CCXLI.--«Mais avant que je le nomme, nobles seigneurs, ajoute-t-elle en s'adressant à ceux qui étaient venus avec Collatin, engagez-moi votre honneur que vous poursuiviez sans délai la vengeance de mon affront; car c'est une action méritoire de punir l'injustice, et par leur serment les chevaliers sont obligés de venger las injures faites aux dames.»

CCXLII.--A cette requête, chacun des seigneurs présents s'empresse avec générosité de promettre fidélité aux voeux de la chevalerie; chacun est impatient de connaître l'odieux ennemi de Lucrèce; mais à peine avait-elle commencé son dernier aveu qu'elle l'interrompt: «Oh! parlez, dit-elle, comment puis-je me laver de cette tache involontaire?

CCXLIV.--«Quel est le nom que mérite ma faute, à laquelle d'horribles circonstances m'ont forcée? mon âme qui reste pure est-elle affranchie de cette souillure, ou mon honneur est-il à jamais perdu? à quelle condition puis-je le réparer? la source empoisonnée se purifie elle-même; pourquoi ne le pourrais-je pas comme elle?»

CCXLV.--Là-dessus, tous en même temps lui protestent que son âme innocente purifie la tache de son corps, tandis qu'avec un triste sourire elle détourne son visage où les larmes ont gravé l'impression profonde de l'infortune. «Non, non, dit-elle, jamais une femme ne pourra dans l'avenir se prévaloir de mon excuse pour s'excuser.»

CCXLVI.--Puis avec un soupir, comme si son coeur allait se briser, elle prononce le nom de Tarquin: «C'est lui, lui,» dit-elle; mais elle ne put dire autre chose que «lui;» enfin, après une longue hésitation et des sanglots: «C'est lui, lui, mon noble époux, continua-t-elle; c'est lui qui guide ma main, et m'oblige à me faire cette blessure.»

CCXLVII.--Et à ces mots elle enfonça dans son sein innocent un coupable couteau qui en fit sortir son âme: ce coup la délivra de la profonde inquiétude et de la prison impure où elle respirait; ses soupirs repentants aidèrent son essor vers les nuages, et la date de sa vie fut effacée par le sang de ses blessures.

CCXLVIII.--Collatin et les seigneurs ses amis restèrent pétrifiés par cet acte terrible, jusqu'à ce que le père de Lucrèce, témoin de sa mort, se précipita sur son cadavre sanglant. Brutus tira le couteau de la blessure; et, en ce moment, son sang, comme indigné, repoussa le fer meurtrier.

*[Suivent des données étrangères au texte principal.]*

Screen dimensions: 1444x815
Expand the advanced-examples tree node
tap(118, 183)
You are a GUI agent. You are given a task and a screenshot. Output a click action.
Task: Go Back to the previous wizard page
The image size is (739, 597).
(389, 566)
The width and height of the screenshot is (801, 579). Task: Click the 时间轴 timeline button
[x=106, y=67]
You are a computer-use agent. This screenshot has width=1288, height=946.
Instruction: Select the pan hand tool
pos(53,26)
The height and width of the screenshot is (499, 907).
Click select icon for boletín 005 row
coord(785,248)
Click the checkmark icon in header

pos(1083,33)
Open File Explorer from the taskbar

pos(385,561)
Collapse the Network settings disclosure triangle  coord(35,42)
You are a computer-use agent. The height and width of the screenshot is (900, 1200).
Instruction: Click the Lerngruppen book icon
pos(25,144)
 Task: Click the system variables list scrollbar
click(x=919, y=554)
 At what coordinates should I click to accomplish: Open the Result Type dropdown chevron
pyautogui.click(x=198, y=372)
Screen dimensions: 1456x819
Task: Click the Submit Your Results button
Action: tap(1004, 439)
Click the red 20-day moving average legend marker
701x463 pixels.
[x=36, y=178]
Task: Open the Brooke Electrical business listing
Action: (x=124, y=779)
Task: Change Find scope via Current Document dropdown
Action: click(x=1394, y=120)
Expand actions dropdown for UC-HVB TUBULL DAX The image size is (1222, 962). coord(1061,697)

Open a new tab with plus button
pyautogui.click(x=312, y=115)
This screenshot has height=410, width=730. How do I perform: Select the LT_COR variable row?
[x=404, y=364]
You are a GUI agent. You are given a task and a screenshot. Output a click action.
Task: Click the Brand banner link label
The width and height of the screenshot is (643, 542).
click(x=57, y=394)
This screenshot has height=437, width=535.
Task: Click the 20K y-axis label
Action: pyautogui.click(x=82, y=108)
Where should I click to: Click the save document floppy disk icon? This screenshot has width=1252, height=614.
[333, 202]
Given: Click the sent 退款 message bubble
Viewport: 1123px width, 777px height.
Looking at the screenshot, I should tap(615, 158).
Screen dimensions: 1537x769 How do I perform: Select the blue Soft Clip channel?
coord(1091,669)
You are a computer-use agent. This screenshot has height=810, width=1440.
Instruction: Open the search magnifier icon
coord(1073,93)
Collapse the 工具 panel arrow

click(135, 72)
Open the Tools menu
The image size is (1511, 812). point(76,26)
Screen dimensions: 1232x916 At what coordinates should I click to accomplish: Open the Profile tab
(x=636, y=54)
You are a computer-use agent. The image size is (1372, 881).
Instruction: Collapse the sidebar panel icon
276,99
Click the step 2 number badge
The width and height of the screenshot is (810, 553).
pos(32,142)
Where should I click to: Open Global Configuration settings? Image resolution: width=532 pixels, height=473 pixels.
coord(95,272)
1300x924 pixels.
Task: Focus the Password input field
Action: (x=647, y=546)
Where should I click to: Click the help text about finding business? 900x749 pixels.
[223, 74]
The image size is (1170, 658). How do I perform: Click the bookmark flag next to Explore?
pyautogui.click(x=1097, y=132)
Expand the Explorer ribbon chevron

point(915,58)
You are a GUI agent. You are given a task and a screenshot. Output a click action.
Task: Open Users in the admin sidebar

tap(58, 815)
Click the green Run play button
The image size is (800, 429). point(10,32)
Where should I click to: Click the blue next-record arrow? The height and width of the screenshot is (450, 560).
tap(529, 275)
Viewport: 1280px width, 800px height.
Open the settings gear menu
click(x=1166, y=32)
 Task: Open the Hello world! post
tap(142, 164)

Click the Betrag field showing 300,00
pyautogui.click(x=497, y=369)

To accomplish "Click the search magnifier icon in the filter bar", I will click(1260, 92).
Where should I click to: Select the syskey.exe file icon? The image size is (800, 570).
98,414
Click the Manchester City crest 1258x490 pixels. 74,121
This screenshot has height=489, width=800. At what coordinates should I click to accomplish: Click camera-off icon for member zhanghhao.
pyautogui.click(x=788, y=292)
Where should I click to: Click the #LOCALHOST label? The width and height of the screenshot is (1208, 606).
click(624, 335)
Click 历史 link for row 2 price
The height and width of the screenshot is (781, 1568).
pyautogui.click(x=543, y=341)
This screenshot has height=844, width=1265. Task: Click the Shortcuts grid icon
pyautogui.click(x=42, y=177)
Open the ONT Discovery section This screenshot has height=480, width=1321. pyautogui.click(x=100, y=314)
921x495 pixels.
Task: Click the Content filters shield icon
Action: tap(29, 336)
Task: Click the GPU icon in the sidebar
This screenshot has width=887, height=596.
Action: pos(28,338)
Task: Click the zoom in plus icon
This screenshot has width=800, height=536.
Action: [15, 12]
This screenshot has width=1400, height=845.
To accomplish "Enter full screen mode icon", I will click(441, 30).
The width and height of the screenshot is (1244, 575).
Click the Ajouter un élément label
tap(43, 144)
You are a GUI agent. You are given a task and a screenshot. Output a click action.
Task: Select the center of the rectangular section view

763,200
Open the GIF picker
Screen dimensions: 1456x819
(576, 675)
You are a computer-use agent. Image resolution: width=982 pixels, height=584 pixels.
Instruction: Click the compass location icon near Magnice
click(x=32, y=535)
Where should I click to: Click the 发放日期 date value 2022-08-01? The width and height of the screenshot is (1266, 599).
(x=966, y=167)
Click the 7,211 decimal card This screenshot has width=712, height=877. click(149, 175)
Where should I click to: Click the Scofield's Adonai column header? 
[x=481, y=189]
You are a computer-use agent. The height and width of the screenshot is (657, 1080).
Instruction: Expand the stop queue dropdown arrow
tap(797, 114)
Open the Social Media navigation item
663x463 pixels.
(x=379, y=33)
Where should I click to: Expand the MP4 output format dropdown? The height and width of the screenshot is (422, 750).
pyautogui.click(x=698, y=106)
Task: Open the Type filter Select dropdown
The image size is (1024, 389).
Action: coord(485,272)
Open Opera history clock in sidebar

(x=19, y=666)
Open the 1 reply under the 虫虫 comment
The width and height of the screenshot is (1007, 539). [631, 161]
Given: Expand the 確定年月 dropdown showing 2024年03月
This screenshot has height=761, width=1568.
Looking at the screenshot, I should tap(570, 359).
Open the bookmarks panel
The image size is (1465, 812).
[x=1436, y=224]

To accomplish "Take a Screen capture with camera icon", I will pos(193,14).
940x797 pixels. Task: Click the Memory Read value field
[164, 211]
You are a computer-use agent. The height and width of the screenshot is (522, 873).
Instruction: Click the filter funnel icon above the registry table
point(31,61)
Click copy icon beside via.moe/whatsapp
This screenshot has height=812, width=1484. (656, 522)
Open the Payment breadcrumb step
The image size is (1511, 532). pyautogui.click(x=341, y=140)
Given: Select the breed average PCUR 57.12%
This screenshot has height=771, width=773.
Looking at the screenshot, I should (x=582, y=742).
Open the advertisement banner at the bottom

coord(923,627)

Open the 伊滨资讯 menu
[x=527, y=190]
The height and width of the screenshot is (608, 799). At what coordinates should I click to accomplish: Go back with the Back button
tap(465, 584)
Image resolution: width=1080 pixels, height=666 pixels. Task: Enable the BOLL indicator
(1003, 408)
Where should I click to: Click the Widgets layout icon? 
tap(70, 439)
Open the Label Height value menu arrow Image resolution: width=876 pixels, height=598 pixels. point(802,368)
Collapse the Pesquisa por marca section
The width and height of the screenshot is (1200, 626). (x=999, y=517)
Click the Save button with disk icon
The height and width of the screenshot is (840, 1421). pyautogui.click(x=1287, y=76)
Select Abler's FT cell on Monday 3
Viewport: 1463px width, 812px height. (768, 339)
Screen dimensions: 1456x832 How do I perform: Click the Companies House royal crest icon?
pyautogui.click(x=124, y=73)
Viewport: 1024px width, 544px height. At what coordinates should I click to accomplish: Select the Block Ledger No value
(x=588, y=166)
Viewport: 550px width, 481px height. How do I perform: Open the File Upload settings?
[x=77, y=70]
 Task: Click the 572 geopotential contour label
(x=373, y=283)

CCXLIX.--Sortant à gros bouillons de son sein, il se divise, en deux ruisseaux; ils entourent d'un cercle de pourpre son corps isolé, qui demeure au milieu de cette onde effrayante, comme une île qu'on vient de ravager et de dépeupler; une partie de ce sang reste pur et rouge, et une autre se noircit; c'était celui qu'avait souillé le perfide Tarquin.

CCL.--Près des flots gelés de ce sang noir coule une eau qui semble pleurer sur sa souillure; et depuis, comme plaignant les malheurs de Lucrèce, le sang corrompu a toujours une partie aqueuse, et le sang pur conserve sa couleur de pourpre, comme s'il rougissait de celui qui est ainsi putréfié.

CCLI.--«Ma fille! ma chère fille! s'écrie le vieux Lucrétius; elle m'appartenait cette vie dont tu viens de te dépouiller. Si dans l'enfant est l'image du père, où vivrai-je maintenant que Lucrèce n'est plus? Ce n'était pas pour cette fin que tu étais sortie de mes flancs: si les enfants précèdent les pères dans la tombe, nous sommes donc leurs fruits, ils ne sont plus les nôtres.